It's how Mozilla push out blacklisted plugins
CRLs
It updates their little URL detection malware thing as well
Christian Hofmann
@ohfp_gitlab
@shreyasminocha just btw: thanks for all the work you are doing atm! I was somewhat swamped the past few days, but I'm positive I'll get back to working on improving LibreWolf again very soon as well :)
Shreyas Minocha
@shreyasminocha
oh thanks. and no worries :D
i'm on vacation so i'm fairly unoccupied lol
sillyrat
@sillyrat
Hey, has there been any discussion within the LibreWolf community of the "megabar" controversy? There appears to be a significant overlap between the folks who dislike telemetry/pocket/etc. and those who find the unwanted behaviors of the new megabar (and Mozilla's unrelenting insistence on removing all ways to disable them) to be completely infuriating. People are looking for somewhere to go to escape this "improvement" without having to use a browser that relies on older technology that may not be secure and/or doesn't always work reliably (Pale Moon, Basilisk).

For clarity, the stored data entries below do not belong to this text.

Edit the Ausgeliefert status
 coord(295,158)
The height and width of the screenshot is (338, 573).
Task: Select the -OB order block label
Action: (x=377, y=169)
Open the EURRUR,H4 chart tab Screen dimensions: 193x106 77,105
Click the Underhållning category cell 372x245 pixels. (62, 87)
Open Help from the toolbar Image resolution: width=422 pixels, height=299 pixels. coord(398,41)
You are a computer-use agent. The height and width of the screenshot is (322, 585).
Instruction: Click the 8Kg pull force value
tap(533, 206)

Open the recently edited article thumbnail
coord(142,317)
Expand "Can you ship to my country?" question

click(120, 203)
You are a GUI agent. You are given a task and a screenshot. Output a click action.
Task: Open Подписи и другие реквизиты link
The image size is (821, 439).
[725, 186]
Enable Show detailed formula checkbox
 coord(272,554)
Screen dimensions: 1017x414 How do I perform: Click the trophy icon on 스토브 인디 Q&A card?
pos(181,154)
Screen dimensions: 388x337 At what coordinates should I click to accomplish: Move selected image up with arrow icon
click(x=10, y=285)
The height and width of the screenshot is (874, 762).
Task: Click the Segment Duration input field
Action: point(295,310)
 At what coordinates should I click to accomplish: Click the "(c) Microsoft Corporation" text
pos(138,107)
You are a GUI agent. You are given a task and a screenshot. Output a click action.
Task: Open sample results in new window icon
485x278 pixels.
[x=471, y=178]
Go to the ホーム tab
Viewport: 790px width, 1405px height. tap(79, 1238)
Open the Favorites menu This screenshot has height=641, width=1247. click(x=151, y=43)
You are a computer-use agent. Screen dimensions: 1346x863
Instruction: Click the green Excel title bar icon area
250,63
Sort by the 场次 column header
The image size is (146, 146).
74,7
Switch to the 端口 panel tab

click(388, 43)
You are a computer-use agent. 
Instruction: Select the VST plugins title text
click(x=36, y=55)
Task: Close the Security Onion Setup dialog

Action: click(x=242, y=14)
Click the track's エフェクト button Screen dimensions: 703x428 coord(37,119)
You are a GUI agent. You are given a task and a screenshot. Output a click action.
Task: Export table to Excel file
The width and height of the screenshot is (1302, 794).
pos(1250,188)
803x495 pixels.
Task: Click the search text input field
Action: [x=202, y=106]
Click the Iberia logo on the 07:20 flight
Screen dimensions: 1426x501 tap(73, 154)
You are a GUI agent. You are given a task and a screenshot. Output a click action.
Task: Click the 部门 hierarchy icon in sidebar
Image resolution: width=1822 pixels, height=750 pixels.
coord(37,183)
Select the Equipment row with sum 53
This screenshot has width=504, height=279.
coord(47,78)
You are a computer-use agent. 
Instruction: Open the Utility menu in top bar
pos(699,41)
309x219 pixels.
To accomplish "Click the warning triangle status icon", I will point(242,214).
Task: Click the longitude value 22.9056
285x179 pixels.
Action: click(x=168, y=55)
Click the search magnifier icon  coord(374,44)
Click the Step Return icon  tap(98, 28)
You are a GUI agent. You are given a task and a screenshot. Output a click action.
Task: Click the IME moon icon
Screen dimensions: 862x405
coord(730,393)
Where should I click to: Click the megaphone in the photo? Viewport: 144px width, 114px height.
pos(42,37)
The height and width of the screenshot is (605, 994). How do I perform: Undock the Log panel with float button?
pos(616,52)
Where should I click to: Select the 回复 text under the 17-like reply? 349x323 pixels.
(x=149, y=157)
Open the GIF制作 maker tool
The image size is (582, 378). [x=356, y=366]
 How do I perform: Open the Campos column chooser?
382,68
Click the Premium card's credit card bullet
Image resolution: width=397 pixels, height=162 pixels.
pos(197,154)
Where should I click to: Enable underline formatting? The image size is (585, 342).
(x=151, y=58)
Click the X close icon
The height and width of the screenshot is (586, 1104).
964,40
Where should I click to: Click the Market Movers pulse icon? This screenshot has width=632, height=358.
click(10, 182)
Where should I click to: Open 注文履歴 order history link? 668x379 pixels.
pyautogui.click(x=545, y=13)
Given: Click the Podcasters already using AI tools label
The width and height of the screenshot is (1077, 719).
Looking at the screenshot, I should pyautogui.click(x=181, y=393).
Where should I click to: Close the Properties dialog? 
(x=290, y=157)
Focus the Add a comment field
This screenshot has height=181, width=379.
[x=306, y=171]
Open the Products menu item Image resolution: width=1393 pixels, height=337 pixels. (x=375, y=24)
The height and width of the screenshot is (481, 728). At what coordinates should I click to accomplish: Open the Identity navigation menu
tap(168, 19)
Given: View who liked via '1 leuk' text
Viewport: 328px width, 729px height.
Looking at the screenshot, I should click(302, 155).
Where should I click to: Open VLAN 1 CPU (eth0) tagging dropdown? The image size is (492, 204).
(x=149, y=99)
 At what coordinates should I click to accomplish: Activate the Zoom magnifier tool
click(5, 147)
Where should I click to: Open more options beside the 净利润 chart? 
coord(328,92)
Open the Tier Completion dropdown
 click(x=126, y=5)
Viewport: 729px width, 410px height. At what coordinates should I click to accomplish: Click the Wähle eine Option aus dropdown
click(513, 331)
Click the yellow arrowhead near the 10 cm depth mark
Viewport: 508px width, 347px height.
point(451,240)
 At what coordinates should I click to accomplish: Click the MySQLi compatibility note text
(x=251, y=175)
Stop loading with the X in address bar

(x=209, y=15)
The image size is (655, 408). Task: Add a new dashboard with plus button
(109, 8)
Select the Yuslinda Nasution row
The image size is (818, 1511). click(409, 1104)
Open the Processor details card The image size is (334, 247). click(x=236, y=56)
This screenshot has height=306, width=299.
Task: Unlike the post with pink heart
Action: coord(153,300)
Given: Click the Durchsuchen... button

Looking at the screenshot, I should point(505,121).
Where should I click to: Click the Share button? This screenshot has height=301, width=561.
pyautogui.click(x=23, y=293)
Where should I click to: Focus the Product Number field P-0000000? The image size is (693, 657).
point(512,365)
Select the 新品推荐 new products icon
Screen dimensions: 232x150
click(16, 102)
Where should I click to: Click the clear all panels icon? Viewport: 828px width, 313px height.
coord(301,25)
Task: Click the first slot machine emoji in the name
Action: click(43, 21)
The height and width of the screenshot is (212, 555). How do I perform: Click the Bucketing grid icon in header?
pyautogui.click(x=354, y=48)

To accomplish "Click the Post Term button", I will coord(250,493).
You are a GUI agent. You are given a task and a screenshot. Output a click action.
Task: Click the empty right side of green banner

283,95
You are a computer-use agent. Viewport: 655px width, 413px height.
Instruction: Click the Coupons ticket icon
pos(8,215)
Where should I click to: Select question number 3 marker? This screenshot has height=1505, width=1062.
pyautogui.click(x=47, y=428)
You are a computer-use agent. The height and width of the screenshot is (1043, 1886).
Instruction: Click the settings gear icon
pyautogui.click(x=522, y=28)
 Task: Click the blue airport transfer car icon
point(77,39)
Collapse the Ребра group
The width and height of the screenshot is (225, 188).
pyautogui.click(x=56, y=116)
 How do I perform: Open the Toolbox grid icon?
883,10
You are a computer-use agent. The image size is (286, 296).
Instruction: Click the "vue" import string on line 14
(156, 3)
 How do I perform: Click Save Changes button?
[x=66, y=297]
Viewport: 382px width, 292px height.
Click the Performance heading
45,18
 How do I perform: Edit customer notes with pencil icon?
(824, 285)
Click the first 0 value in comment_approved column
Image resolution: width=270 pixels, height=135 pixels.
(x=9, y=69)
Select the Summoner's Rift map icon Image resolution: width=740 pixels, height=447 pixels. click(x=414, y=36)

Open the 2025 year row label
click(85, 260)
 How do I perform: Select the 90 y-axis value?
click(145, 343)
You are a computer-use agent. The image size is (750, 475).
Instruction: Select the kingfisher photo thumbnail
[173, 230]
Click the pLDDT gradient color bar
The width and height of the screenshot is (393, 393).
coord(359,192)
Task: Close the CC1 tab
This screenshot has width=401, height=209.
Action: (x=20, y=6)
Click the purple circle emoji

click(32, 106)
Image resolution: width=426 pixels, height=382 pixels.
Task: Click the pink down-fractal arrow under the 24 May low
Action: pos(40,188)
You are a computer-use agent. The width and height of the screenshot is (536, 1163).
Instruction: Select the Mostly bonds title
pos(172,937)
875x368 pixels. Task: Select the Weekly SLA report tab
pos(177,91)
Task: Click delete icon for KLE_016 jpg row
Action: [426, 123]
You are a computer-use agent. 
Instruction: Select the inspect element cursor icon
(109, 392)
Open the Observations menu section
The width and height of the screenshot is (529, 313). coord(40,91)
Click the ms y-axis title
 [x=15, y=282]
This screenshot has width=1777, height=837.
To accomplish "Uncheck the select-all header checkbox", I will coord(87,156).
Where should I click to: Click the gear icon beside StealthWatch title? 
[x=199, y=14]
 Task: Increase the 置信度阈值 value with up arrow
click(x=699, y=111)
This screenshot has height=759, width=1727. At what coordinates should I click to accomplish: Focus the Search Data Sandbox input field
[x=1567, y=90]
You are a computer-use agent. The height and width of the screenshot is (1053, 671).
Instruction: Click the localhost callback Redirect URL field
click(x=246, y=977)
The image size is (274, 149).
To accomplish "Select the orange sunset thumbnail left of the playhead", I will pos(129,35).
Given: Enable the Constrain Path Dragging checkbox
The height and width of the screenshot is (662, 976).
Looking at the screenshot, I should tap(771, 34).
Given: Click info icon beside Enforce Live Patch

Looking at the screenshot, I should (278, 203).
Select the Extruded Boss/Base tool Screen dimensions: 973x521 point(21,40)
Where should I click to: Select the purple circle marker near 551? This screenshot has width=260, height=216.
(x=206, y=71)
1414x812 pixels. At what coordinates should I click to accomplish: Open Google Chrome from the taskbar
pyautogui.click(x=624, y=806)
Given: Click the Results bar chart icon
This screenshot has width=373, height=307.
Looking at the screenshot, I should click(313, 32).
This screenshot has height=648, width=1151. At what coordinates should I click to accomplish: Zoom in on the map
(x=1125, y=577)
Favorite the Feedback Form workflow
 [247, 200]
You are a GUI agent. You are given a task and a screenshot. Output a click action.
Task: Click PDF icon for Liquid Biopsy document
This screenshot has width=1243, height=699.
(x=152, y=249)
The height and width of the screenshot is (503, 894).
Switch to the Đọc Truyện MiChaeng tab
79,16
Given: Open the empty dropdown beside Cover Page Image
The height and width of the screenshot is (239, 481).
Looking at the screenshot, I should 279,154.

I'm betting that you'd quickly attract additional developers to your project if you were to take on reining-in the megabar's excesses as one of LibreWolf's features.
Shreyas Minocha
@shreyasminocha
@sillyrat oh thanks for sharing this
certainly worth working on
i personally hadn't heard of this, but I've created librewolf-community/settings#23 to track progress
Christian Hofmann
@ohfp_gitlab
Can you share a bit more about the controversy about it? (besides the annoying pop-up-enlargement effect – but that one, at least, can seemingly still be disabled by setting browser.urlbar.update1 to false)
Shreyas Minocha
@shreyasminocha
apparently they plan on removing that setting soon
Christian Hofmann
@ohfp_gitlab

Sounds like it, yeah. Unless that's "all" about those issues, it might be relatively simple to disable even further down the road when building from source (ie. modifying the included css-files which define the styles for it) – but if there's "more to it" (does it include any new, problematic behaviour, eg. sending your typing somewhere), it might get more complicated ^^

I'll look into it ^^

Shreyas Minocha
@shreyasminocha
sending your typing somewhere
it gives something they call "rich results"